_The exercise_
Write every line of the entries below as a JSON list of strings, one string per line, and leave out the blank lines.

_Information shown_
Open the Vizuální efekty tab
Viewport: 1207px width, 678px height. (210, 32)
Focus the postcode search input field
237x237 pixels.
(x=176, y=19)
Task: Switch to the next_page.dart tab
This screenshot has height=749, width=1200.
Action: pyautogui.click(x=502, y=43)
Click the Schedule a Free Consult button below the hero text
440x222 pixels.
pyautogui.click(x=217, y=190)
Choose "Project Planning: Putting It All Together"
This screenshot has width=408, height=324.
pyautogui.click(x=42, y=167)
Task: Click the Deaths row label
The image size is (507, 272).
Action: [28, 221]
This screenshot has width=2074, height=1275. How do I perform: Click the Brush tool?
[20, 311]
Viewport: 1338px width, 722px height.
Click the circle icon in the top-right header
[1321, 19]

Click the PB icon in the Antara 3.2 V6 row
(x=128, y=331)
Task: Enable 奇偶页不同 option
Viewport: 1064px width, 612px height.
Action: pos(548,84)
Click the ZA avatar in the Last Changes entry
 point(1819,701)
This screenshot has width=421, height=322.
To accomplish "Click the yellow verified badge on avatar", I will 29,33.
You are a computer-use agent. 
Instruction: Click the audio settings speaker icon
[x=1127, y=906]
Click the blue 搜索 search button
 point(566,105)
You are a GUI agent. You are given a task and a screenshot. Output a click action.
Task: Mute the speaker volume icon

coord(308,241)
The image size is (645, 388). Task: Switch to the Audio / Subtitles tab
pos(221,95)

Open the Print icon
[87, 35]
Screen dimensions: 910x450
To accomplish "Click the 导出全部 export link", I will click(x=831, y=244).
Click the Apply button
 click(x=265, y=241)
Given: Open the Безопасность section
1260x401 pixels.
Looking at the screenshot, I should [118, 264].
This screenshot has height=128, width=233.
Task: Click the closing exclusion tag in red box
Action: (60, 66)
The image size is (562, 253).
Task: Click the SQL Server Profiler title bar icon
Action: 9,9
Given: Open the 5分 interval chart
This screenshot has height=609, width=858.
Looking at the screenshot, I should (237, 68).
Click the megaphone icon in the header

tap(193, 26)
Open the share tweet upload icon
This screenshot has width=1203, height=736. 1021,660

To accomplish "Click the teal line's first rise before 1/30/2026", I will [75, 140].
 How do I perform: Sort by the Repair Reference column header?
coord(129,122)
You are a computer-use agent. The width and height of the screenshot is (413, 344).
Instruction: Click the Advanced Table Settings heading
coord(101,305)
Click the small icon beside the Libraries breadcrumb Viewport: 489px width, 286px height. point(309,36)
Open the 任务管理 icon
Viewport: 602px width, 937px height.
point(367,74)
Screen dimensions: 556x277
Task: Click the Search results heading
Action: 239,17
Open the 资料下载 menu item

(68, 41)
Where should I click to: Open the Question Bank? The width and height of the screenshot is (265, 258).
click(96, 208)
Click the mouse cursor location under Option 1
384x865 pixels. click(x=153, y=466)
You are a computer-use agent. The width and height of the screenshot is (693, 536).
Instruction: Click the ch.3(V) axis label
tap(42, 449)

_Answer for the task_
[
  "Open the Vizuální efekty tab",
  "Viewport: 1207px width, 678px height. (210, 32)",
  "Focus the postcode search input field",
  "237x237 pixels.",
  "(x=176, y=19)",
  "Task: Switch to the next_page.dart tab",
  "This screenshot has height=749, width=1200.",
  "Action: pyautogui.click(x=502, y=43)",
  "Click the Schedule a Free Consult button below the hero text",
  "440x222 pixels.",
  "pyautogui.click(x=217, y=190)",
  "Choose \"Project Planning: Putting It All Together\"",
  "This screenshot has width=408, height=324.",
  "pyautogui.click(x=42, y=167)",
  "Task: Click the Deaths row label",
  "The image size is (507, 272).",
  "Action: [28, 221]",
  "This screenshot has width=2074, height=1275. How do I perform: Click the Brush tool?",
  "[20, 311]",
  "Viewport: 1338px width, 722px height.",
  "Click the circle icon in the top-right header",
  "[1321, 19]",
  "Click the PB icon in the Antara 3.2 V6 row",
  "(x=128, y=331)",
  "Task: Enable 奇偶页不同 option",
  "Viewport: 1064px width, 612px height.",
  "Action: pos(548,84)",
  "Click the ZA avatar in the Last Changes entry",
  " point(1819,701)",
  "This screenshot has width=421, height=322.",
  "To accomplish \"Click the yellow verified badge on avatar\", I will 29,33.",
  "You are a computer-use agent. ",
  "Instruction: Click the audio settings speaker icon",
  "[x=1127, y=906]",
  "Click the blue 搜索 search button",
  " point(566,105)",
  "You are a GUI agent. You are given a task and a screenshot. Output a click action.",
  "Task: Mute the speaker volume icon",
  "coord(308,241)",
  "The image size is (645, 388). Task: Switch to the Audio / Subtitles tab",
  "pos(221,95)",
  "Open the Print icon",
  "[87, 35]",
  "Screen dimensions: 910x450",
  "To accomplish \"Click the 导出全部 export link\", I will click(x=831, y=244).",
  "Click the Apply button",
  " click(x=265, y=241)",
  "Given: Open the Безопасность section",
  "1260x401 pixels.",
  "Looking at the screenshot, I should [118, 264].",
  "This screenshot has height=128, width=233.",
  "Task: Click the closing exclusion tag in red box",
  "Action: (60, 66)",
  "The image size is (562, 253).",
  "Task: Click the SQL Server Profiler title bar icon",
  "Action: 9,9",
  "Given: Open the 5分 interval chart",
  "This screenshot has height=609, width=858.",
  "Looking at the screenshot, I should (237, 68).",
  "Click the megaphone icon in the header",
  "tap(193, 26)",
  "Open the share tweet upload icon",
  "This screenshot has width=1203, height=736. 1021,660",
  "To accomplish \"Click the teal line's first rise before 1/30/2026\", I will [75, 140].",
  " How do I perform: Sort by the Repair Reference column header?",
  "coord(129,122)",
  "You are a computer-use agent. The width and height of the screenshot is (413, 344).",
  "Instruction: Click the Advanced Table Settings heading",
  "coord(101,305)",
  "Click the small icon beside the Libraries breadcrumb Viewport: 489px width, 286px height. point(309,36)",
  "Open the 任务管理 icon",
  "Viewport: 602px width, 937px height.",
  "point(367,74)",
  "Screen dimensions: 556x277",
  "Task: Click the Search results heading",
  "Action: 239,17",
  "Open the 资料下载 menu item",
  "(68, 41)",
  "Where should I click to: Open the Question Bank? The width and height of the screenshot is (265, 258).",
  "click(96, 208)",
  "Click the mouse cursor location under Option 1",
  "384x865 pixels. click(x=153, y=466)",
  "You are a computer-use agent. The width and height of the screenshot is (693, 536).",
  "Instruction: Click the ch.3(V) axis label",
  "tap(42, 449)"
]